Clinical Trials
K9 Mammary Cancer Study
Through our collaboration with Vassar College, Department of Biology we are now evaluting:
HER2/ER Expression in K9 Mammary Cancer
Roughly 50% of K9 mammary cancers are benign but the other half have varible behaviors. In woman, the use of HER2/ER PCR and Immunohistochemistry is established, as part of a prognostic panel. We are now evaluating these markers with PCR based on a recent publication.
Virchows Arch. 2008 Aug;453(2):123-32. Epub 2008 Aug 2.
Identification of molecular phenotypes in canine mammary carcinomas with clinical implications: application of the human classification.
Department of Veterinary Sciences, CECAV, University of Trás-os-Montes and Alto Douro (UTAD), 5001-811, Vila Real, Portugal.
How you can contribute to our study:
When scheduling a biopsy of K9 mammary tissue, please call us at 845 632 3200. We will send you biopsy media to place a small sample for inclusion in the study.
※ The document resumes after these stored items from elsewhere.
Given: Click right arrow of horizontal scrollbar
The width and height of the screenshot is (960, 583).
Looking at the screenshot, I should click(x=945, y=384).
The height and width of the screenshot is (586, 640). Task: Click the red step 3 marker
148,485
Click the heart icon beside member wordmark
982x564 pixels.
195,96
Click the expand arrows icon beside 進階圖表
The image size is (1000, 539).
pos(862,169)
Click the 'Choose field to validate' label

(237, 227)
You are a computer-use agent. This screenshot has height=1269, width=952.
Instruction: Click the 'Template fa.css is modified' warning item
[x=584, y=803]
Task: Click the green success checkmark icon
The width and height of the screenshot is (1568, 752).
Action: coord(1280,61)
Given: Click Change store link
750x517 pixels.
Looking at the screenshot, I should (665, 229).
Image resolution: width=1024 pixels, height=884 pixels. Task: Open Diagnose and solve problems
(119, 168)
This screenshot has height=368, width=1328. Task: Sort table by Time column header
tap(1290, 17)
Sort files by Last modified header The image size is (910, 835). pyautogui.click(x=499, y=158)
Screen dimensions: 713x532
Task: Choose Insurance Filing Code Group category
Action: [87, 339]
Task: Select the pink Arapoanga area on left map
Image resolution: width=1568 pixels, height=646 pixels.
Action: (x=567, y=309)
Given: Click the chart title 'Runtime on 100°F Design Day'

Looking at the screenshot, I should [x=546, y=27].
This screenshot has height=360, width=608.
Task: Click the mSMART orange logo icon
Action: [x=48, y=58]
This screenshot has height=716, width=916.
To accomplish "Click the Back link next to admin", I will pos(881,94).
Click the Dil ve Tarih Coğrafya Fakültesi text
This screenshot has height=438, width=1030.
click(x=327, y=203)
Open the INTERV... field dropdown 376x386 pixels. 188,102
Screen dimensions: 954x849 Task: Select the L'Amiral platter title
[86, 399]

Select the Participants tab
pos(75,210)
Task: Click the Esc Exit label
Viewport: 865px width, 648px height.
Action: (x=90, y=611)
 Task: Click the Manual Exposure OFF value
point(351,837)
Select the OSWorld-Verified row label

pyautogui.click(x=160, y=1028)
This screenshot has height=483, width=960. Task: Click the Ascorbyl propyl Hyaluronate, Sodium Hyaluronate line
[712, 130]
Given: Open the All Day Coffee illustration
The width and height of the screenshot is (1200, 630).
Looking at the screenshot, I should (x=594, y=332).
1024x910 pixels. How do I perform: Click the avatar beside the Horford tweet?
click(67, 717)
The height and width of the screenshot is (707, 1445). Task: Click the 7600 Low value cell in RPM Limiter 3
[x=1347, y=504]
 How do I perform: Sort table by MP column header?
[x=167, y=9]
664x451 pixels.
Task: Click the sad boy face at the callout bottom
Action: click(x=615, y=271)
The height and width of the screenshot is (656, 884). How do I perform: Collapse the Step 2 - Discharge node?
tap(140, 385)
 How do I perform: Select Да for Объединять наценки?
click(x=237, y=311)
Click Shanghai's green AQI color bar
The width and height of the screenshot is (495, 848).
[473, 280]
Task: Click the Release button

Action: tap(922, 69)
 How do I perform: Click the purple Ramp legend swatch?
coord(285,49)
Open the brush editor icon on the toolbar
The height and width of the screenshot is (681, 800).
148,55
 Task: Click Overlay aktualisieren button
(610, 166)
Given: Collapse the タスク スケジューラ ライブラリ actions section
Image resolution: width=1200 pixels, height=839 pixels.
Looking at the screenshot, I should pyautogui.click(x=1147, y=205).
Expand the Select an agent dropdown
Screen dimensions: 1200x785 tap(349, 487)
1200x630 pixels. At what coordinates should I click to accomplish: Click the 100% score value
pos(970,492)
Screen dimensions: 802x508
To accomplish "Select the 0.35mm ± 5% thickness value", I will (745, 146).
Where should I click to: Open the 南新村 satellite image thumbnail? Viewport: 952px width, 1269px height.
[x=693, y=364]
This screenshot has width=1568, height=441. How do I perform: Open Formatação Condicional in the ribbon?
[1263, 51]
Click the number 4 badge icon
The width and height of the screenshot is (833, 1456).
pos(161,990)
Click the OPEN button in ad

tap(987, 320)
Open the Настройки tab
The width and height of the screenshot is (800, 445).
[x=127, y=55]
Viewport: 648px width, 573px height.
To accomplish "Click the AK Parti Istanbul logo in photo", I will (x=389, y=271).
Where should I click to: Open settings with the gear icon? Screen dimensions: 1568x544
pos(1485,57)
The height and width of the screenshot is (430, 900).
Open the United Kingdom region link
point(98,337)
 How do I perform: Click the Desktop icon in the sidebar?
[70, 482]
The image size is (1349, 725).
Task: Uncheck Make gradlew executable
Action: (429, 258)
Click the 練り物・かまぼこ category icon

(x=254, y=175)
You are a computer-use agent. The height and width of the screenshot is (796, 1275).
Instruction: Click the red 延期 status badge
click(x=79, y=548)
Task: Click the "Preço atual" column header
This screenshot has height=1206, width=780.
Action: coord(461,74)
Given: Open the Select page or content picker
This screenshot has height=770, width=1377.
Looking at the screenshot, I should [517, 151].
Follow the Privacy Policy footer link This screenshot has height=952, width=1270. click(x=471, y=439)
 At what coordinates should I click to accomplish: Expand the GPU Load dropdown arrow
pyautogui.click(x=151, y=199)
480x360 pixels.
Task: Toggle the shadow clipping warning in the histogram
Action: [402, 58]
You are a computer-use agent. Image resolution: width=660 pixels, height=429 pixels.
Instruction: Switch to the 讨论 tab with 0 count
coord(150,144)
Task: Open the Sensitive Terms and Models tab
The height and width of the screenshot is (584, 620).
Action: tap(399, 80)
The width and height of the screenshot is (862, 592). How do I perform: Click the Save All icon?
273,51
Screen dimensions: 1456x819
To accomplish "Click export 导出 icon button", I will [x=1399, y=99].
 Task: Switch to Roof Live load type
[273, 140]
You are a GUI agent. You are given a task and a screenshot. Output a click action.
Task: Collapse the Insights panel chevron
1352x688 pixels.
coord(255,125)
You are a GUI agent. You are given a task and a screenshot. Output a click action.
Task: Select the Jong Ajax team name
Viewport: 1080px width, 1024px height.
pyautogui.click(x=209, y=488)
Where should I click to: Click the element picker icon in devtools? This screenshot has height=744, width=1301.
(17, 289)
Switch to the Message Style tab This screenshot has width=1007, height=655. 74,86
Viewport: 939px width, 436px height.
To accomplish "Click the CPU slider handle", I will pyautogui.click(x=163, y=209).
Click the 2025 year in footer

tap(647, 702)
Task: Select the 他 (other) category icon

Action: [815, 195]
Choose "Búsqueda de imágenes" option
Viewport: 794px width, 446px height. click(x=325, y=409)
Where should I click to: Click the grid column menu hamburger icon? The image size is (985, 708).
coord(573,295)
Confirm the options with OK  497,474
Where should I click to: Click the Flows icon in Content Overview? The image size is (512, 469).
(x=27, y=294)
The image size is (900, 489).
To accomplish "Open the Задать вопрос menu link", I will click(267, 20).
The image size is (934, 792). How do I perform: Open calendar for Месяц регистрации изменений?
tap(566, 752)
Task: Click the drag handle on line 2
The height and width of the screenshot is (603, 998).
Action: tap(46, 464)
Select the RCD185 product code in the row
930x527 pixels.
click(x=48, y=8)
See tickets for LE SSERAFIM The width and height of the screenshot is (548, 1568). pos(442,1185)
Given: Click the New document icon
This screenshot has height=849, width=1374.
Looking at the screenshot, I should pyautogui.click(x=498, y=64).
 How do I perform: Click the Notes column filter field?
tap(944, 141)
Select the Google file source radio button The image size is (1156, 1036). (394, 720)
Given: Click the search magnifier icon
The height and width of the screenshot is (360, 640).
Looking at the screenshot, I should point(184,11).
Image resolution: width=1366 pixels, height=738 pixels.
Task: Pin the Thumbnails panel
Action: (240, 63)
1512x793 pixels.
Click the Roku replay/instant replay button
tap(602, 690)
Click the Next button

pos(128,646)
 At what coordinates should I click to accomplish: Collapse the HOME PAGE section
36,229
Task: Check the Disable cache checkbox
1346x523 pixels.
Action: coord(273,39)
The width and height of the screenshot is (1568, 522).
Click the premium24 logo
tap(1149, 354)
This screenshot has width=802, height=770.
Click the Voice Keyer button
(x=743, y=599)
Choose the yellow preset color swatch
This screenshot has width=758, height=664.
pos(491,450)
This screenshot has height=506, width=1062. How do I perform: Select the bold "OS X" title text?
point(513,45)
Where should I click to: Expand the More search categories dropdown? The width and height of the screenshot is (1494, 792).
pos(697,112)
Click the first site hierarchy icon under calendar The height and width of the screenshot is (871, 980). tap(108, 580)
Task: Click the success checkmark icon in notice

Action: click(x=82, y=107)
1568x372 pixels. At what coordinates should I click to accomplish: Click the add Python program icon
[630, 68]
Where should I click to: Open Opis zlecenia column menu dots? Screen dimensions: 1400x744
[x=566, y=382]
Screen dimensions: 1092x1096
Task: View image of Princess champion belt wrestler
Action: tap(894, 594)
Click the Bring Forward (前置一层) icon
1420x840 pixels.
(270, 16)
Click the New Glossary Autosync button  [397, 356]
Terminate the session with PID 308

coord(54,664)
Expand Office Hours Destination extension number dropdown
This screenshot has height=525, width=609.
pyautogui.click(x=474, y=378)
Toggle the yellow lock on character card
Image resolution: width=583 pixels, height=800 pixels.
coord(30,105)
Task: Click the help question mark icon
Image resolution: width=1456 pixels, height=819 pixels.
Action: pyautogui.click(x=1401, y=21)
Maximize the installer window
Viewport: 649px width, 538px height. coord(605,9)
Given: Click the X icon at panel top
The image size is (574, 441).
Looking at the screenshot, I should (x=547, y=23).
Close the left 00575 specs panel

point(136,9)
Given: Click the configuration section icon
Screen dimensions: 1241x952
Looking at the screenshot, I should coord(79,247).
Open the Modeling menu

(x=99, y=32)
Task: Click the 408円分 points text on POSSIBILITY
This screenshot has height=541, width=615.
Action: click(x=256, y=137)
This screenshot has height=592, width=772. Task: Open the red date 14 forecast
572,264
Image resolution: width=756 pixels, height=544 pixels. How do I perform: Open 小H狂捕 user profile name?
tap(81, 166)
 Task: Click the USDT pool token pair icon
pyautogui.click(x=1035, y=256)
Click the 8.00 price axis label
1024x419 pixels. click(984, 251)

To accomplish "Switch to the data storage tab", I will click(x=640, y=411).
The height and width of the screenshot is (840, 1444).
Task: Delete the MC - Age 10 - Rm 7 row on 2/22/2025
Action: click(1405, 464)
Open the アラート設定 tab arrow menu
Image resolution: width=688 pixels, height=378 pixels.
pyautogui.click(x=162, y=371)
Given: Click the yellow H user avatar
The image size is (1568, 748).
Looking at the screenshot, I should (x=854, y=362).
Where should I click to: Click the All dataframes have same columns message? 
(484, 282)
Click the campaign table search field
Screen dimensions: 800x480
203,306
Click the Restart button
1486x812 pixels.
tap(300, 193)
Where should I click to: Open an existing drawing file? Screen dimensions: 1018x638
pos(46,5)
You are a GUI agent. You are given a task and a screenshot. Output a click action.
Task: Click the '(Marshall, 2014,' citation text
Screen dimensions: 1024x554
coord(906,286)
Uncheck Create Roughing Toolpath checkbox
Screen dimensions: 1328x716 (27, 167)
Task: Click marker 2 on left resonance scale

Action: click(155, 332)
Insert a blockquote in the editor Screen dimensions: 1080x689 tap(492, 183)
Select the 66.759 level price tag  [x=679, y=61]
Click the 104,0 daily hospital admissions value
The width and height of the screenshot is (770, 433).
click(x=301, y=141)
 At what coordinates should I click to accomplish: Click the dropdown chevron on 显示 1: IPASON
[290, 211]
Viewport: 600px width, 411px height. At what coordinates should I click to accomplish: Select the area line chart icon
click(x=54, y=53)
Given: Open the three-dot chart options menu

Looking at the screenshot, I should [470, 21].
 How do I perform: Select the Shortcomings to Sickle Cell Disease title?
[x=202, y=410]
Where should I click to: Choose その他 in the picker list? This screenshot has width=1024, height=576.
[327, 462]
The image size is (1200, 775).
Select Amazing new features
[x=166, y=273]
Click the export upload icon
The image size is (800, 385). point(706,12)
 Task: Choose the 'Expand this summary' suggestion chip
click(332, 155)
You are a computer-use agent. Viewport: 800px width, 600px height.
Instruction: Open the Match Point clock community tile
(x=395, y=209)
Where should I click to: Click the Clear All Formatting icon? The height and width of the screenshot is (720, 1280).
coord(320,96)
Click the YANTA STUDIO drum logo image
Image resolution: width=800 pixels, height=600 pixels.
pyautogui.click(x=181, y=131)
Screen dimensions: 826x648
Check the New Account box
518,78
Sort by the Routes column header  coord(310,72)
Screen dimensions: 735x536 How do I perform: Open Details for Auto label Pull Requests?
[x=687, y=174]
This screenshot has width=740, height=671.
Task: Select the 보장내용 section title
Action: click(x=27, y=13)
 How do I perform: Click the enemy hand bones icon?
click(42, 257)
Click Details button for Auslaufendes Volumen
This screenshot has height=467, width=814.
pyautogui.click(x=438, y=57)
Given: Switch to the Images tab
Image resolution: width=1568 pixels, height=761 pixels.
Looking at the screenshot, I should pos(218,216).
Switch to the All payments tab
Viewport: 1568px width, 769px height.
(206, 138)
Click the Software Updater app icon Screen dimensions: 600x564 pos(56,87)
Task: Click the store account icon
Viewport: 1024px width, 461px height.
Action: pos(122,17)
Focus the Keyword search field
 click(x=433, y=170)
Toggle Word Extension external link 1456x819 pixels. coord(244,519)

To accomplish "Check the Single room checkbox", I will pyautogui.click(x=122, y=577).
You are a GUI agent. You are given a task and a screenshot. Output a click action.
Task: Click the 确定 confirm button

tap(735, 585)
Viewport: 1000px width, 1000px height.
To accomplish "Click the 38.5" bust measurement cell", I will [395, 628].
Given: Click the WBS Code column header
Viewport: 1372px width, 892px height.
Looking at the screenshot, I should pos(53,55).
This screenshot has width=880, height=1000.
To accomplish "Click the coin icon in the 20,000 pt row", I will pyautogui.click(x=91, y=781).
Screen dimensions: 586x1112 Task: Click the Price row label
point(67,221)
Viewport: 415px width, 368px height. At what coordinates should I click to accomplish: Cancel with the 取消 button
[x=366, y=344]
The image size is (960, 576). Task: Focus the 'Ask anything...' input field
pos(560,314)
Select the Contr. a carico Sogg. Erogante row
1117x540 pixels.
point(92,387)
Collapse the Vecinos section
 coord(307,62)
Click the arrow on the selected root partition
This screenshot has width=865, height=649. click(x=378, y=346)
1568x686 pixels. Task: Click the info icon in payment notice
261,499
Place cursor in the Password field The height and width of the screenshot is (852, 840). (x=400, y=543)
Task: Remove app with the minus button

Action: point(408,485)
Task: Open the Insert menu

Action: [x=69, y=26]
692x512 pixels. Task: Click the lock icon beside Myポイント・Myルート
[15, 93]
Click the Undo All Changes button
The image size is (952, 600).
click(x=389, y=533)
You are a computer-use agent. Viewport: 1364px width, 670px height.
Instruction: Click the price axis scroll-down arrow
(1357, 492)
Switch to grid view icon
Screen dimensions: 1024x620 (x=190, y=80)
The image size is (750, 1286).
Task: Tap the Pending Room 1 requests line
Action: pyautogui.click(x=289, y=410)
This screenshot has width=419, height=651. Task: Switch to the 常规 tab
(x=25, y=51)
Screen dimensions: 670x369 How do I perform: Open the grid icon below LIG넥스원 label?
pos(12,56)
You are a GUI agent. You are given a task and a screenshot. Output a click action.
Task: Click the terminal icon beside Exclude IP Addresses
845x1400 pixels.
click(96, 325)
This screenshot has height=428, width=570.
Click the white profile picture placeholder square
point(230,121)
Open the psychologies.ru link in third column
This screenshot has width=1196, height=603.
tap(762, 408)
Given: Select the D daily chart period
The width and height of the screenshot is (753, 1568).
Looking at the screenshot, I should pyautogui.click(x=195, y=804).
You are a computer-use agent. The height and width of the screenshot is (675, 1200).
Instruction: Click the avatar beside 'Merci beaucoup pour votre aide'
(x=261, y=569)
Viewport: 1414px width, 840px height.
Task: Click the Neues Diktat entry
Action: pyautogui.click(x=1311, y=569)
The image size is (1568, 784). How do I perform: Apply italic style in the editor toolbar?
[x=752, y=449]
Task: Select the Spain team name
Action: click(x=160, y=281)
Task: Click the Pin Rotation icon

This is not a substitute for histopathology and there is no fee.
K9 Lymphoma Clinical Trial
The Veterinary Specialty Center of the Hudson Valley, Department of Oncology in collaboration with Vassar College announces our K9 Lymphoma Clinical Trial
We are currently enrolling K9 patients with B cell Lymphoma for a 9 week chemotherapy trial followed by vaccine.
(whole cell, anti-idiotype and CD20).
An entire peripheral lymph node will be harvested and vaccine created from the extirpated tissue from the individual patient
An abiding mystery in the understanding of cancer is why the cells are not destroyed by the immune system of the host. The predominant theory is that most cancers are in fact destroyed, but the rare tumor clone that survives has induced tolerance, mediated by regulatory T cells, in the host (called “sorting-out”). Thus, even a successful cancer has in fact induced an immune response, just not one of survival value to the host . Approaches designed to “break tolerance” and restore an anti-tumor response include: deleting T-suppressor/regulatory cells, hyper-stimulating the immune system with adjuvants, or interleukins, and custom designing tumor specific antigens to vaccinate with, including anti-id Ab for lymphoma , or CEA for colorectal , or Mart-1 for melanoma.
All of these approaches have had their problems; deleting T cells can induce auto-immune disease, hyperstimulation of the immune system has severe clinical side effects, and directing the vaccine to very specific tumor markers can allow the tumor to slide out from under the immune attack by simply down-regulating the expression of the target antigen.
There is, however, another approach to immune modulation which is now being reexamined: the cellular vaccine. The cellular vaccine has the advantage of expressing a wide variety of potential tumor targets to the host immune response, thus precluding tumor down regulation of specific markers, and it employs a mild adjuvant system which lowers side effects. By offering a wide variety of antigens and epitopes to the immune response, it offers the best chance of breaking tolerance and restoring anti-tumor immunity.
Instead of the traditional 25-27 week chemotherapy protocol for K9 B cell Lymphoma, this study will evaluate the efficacy of 9 weeks of chemotherapy with autogenous vaccine. Vaccine will be administered over 3 months if the patient has entered complete remission after 9 weeks of chemotherapy.
PCR for clonal identification of molecular remission will also be utilized from the lymph node and sequential serum sampling.